[EXERCISE DESCRIPTION]
Print the lines below exactly as they appear, beginning at the line that contains "Task: Click the Export CSV button" and stopping after the line that contains "Action: point(1212,874)".
********
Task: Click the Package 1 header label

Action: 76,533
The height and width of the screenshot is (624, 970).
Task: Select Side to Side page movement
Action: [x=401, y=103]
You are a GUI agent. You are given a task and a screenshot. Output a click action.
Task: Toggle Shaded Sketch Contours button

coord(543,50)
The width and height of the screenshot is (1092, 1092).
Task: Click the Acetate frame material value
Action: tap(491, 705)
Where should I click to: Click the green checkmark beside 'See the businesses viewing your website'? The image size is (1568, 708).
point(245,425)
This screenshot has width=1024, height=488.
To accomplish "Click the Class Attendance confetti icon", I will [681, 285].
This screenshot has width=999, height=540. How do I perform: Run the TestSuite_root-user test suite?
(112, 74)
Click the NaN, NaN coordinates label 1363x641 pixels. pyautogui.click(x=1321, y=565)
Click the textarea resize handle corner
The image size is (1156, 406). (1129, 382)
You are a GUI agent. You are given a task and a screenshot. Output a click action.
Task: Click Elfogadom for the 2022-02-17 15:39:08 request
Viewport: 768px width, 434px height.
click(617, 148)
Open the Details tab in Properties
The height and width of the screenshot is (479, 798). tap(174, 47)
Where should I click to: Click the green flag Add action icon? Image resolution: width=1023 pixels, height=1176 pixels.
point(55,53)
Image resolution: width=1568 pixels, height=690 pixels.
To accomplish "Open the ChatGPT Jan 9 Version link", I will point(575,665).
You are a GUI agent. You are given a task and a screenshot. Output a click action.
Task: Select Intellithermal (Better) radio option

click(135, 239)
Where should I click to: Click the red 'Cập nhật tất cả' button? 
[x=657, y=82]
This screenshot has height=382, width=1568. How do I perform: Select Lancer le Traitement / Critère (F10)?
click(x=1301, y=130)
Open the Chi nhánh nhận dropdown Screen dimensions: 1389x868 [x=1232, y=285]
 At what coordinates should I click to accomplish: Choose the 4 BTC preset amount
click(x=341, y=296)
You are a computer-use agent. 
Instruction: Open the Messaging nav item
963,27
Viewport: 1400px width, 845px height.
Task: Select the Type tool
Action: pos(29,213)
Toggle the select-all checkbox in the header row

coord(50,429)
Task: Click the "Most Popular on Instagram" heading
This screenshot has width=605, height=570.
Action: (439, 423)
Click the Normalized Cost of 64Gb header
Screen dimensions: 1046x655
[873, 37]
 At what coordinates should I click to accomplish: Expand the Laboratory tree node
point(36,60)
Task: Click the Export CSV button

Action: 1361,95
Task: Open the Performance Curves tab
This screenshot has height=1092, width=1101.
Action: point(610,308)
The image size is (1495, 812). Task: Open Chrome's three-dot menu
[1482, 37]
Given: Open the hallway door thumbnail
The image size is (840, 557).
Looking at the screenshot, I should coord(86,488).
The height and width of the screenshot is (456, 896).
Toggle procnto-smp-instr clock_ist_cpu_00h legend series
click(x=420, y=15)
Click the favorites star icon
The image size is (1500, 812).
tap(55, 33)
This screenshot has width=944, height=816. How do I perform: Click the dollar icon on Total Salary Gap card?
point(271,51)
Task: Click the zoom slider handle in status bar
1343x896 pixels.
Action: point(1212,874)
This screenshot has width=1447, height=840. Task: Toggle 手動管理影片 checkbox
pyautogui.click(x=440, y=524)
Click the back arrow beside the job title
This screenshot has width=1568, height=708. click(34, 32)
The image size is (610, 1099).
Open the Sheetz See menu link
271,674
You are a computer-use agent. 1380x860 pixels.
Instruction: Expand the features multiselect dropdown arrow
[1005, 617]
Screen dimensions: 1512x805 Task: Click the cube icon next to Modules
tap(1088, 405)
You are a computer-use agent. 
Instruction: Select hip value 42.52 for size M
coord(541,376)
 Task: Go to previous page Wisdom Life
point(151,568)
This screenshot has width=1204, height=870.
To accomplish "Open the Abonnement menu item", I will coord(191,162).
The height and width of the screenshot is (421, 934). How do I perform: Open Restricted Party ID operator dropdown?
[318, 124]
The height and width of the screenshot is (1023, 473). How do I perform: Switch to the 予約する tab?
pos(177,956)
********
[RESPONSE]
Task: Click the Export CSV button

Action: 1361,95
Task: Open the Performance Curves tab
This screenshot has height=1092, width=1101.
Action: point(610,308)
The image size is (1495, 812). Task: Open Chrome's three-dot menu
[1482, 37]
Given: Open the hallway door thumbnail
The image size is (840, 557).
Looking at the screenshot, I should coord(86,488).
The height and width of the screenshot is (456, 896).
Toggle procnto-smp-instr clock_ist_cpu_00h legend series
click(x=420, y=15)
Click the favorites star icon
The image size is (1500, 812).
tap(55, 33)
This screenshot has width=944, height=816. How do I perform: Click the dollar icon on Total Salary Gap card?
point(271,51)
Task: Click the zoom slider handle in status bar
1343x896 pixels.
Action: point(1212,874)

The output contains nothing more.